> Exercice 1
D'après le texte d'étude, à quelle peine le sexagénaire a-t-il été condamné par le tribunal correctionnel de Papeete ?

> Texte d'étude
────────────────
Vêtu d'un débardeur noir, le crâne dégarni, le visage marqué par le temps, le prévenu n'a pas levé les yeux durant toute l'audience. Il a été condamné pour de multiples agressions sexuelles sur sa fille et deux de ses petites-filles. Crédit photo : Thibault Segalard.
Vêtu d'un débardeur noir, le crâne dégarni, le visage marqué par le temps, le prévenu n'a pas levé les yeux durant toute l'audience. Il a été condamné pour de multiples agressions sexuelles sur sa fille et deux de ses petites-filles. Crédit photo : Thibault Segalard.
Tahiti, le 8 octobre 2024 – Dans une affaire “d'inceste intergénérationnel” marquée par de multiples agressions sexuelles sur sa fille et ses deux petites-filles, un sexagénaire a écopé de 6 ans de prison ferme, ce mardi matin, devant le tribunal correctionnel de Papeete.
 
Mardi matin, le tribunal correctionnel de Papeete a jugé une affaire qualifiée “d'inceste intergénérationnel” par l'avocat de la partie civile. Un homme d'une soixantaine d'années était jugé pour l’agression sexuelle de sa fille, Hina (nom d'emprunt), à deux reprises en 1998 et 2008, ainsi que deux de ses petites-filles, mineures de moins de 15 ans, à plusieurs reprises entre 2017 et juillet 2023, jusqu'à son placement en détention provisoire.
────────────────
> Enregistrements fournis

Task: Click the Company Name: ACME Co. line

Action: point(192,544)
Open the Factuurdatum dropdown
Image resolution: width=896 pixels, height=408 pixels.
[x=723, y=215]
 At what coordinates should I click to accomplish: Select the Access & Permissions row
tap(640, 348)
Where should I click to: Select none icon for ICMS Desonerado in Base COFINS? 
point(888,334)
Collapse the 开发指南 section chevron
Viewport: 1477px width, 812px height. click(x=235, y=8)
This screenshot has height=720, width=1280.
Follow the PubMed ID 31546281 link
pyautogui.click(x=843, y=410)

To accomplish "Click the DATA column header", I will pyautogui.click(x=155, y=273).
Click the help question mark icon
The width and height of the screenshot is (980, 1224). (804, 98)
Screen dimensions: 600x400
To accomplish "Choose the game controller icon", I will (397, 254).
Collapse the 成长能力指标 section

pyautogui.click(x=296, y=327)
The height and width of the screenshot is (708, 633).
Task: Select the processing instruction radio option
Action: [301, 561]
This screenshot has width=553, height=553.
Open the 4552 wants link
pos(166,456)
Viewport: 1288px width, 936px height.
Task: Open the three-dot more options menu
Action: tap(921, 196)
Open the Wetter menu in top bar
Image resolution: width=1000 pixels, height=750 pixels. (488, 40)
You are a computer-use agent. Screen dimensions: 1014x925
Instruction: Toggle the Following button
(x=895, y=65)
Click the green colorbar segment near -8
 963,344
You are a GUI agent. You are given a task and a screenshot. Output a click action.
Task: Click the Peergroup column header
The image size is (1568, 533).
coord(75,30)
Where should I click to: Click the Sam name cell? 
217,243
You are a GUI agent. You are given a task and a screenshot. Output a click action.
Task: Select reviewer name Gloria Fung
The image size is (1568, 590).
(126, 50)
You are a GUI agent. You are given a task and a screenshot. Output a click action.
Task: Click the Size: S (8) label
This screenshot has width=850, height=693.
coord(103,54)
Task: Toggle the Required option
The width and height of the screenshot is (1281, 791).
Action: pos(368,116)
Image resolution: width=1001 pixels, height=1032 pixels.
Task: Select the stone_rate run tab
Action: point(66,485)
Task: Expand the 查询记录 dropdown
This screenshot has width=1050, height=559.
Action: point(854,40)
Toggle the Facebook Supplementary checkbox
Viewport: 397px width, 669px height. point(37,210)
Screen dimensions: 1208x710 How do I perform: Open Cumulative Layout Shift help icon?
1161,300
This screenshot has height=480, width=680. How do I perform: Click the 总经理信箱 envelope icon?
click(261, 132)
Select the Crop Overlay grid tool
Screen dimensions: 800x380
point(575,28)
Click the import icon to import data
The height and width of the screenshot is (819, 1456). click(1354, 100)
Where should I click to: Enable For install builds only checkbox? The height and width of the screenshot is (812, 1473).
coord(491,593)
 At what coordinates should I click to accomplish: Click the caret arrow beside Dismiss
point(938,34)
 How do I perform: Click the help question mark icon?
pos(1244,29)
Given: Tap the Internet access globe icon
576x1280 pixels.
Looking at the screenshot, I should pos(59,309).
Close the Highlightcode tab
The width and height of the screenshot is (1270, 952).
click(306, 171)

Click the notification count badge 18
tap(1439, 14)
────────────────
> Exercice 2
Réécrivez les enregistrements de la ligne contenant « This screenshot has height=720, width=1280. » à la ligne contenant « Action: tap(921, 196) » en remplaçant « link » par « hyperlink », sans rien modifier d'autre.

> Corrigé 1
À 6 ans de prison ferme.

> Corrigé 2
This screenshot has height=720, width=1280.
Follow the PubMed ID 31546281 hyperlink
pyautogui.click(x=843, y=410)

To accomplish "Click the DATA column header", I will pyautogui.click(x=155, y=273).
Click the help question mark icon
The width and height of the screenshot is (980, 1224). (804, 98)
Screen dimensions: 600x400
To accomplish "Choose the game controller icon", I will (397, 254).
Collapse the 成长能力指标 section

pyautogui.click(x=296, y=327)
The height and width of the screenshot is (708, 633).
Task: Select the processing instruction radio option
Action: [301, 561]
This screenshot has width=553, height=553.
Open the 4552 wants hyperlink
pos(166,456)
Viewport: 1288px width, 936px height.
Task: Open the three-dot more options menu
Action: tap(921, 196)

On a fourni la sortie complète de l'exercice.